まるで、二つの画面を同時に見ているようだった。
一つの画面には、女性が映っている。
黒い髪に白い服。顔は見えない。
――誰だ。誰なんだ。
答えてくれ。
「あ……」
「また喋ったよ」
「怖い……お化けじゃない?」
ホログラムだ。
スクリーンに映さず、空間そのものに投影されるタイプの映像。
もう一方の画面では、私は“男”として映っているらしい。
そして、その女がようやく顔をあらわした。
真紅の唇、灰色の瞳――
純粋に美しいと思えた。だが、どこか違和感がある。
心にぽっかりと隙間が空いたような感覚。
その隙間は、埋めようとしても埋まらない。
やがて彼女たちは去っていった。
私を置いて、ただ一人残して。
半端でもいい。だが、身体だけは半端では困る。
――ここは、どこなんだ。
「気づいてる? 分離しているわ」
ペティ――エリザヴエッタ・ペトロヴァの声だ。
電磁波のノイズが混じり、くぐもった音で届く。
ああ、そうか。
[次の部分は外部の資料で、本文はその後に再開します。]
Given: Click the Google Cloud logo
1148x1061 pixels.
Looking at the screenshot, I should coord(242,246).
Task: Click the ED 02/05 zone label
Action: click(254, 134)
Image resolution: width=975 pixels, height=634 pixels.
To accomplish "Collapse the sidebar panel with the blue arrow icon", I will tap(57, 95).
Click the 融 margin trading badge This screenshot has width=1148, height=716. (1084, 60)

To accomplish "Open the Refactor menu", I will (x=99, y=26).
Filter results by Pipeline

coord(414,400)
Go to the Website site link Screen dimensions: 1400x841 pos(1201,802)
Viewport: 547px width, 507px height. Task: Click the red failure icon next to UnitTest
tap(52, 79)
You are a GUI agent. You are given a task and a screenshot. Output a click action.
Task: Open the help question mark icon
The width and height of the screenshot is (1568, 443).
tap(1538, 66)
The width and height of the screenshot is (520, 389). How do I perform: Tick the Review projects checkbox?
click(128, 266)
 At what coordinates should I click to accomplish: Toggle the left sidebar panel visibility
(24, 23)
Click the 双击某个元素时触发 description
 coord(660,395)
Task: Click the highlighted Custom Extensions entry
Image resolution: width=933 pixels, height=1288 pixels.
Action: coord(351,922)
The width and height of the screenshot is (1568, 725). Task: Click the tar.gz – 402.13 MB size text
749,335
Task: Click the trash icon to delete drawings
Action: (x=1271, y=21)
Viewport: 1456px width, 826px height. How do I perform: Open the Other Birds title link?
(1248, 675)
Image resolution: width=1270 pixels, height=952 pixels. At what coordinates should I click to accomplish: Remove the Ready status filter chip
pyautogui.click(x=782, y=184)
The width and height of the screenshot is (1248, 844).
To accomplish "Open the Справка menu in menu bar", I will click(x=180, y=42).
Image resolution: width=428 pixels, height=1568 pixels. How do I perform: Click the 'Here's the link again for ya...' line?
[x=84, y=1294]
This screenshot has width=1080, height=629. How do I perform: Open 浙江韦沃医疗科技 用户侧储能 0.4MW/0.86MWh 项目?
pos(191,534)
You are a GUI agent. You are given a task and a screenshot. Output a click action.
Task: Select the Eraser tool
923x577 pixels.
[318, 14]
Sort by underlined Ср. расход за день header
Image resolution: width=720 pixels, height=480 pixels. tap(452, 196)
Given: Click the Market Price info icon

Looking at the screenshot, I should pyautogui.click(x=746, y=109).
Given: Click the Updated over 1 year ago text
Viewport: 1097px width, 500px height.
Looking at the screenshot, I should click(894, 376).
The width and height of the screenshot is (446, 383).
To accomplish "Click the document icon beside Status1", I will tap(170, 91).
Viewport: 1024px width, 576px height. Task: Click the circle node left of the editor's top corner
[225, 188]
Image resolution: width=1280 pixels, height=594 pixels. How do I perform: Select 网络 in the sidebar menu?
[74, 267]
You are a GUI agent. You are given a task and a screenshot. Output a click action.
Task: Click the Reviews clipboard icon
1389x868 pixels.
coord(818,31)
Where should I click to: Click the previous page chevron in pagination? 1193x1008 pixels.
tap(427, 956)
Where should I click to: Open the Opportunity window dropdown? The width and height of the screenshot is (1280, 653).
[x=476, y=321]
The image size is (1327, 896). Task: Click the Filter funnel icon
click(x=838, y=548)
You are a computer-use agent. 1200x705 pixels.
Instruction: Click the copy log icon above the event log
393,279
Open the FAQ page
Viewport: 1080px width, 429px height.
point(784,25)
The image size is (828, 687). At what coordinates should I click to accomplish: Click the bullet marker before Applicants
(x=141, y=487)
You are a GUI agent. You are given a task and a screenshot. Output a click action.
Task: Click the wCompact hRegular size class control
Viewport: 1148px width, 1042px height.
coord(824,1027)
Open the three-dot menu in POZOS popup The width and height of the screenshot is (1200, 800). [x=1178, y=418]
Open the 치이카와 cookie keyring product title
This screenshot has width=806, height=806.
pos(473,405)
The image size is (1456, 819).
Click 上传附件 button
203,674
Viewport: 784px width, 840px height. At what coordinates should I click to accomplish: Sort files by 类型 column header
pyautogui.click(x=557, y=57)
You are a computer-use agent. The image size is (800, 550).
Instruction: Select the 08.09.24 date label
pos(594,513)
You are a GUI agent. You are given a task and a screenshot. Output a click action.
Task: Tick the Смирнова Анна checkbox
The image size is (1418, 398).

これが“現実”か。
「玉」
そう呟いてみたが、もちろん反応はない。
もう一方の画面では、私自身が第三者視点で映っていた。
奇妙な感覚だった。
自分を外から眺めているようで、どこに“私”が存在しているのか分からない。
もしかして、これは術中なのではないか?
そうも考えたが、理解が追いつかない。
私はただ、三人の様子を見つめ続けた。
どうしたらいいのだろう。
そんなことばかり考えては、歩き、眠り、食べる。
それを繰り返していた。
――精神乖離。
バグとも、異変とも呼ばれる症状だ。
ありがたいことなんて、一つもない。
せいぜい、うまいものを食べられるくらいか。
食べているときだけ、生きている実感がある。
時折思う。
もしタイムマシンが存在して、未来から持ち込まれたとして、
人はそれを本当に扱えるのだろうか。
便利で、使いやすいなどと――そんな簡単な話ではない。
タイムマシンの存在証明なんて、悪魔の証明に等しい。
だが、悪魔の薔薇は、今日も花の匂いを嗅いでいる。
――こちらは二つ目の画面。
もう一方は、すでにプログラムと化してしまった。
さて、この花園にたどり着いたようだ。
通称《蛍の花園》。
夜になると、無数の甲虫が光に引き寄せられて集まってくる。
あらゆる場所に光源が仕掛けられ、
まるで月光のように反射し、虫たちを誘うのだ。
蜜でも、樹液でもない。
光があれば、それで十分。
私はアイカメラを起動した。
目で写真を撮る。
ニューロウェア・インターフェースのメモリーパッドに記録しておく。
ひと通り、ニューライトに異常がないかを確認し終えると、
電脳をシャットダウンし、私は深い眠りへと落ちた。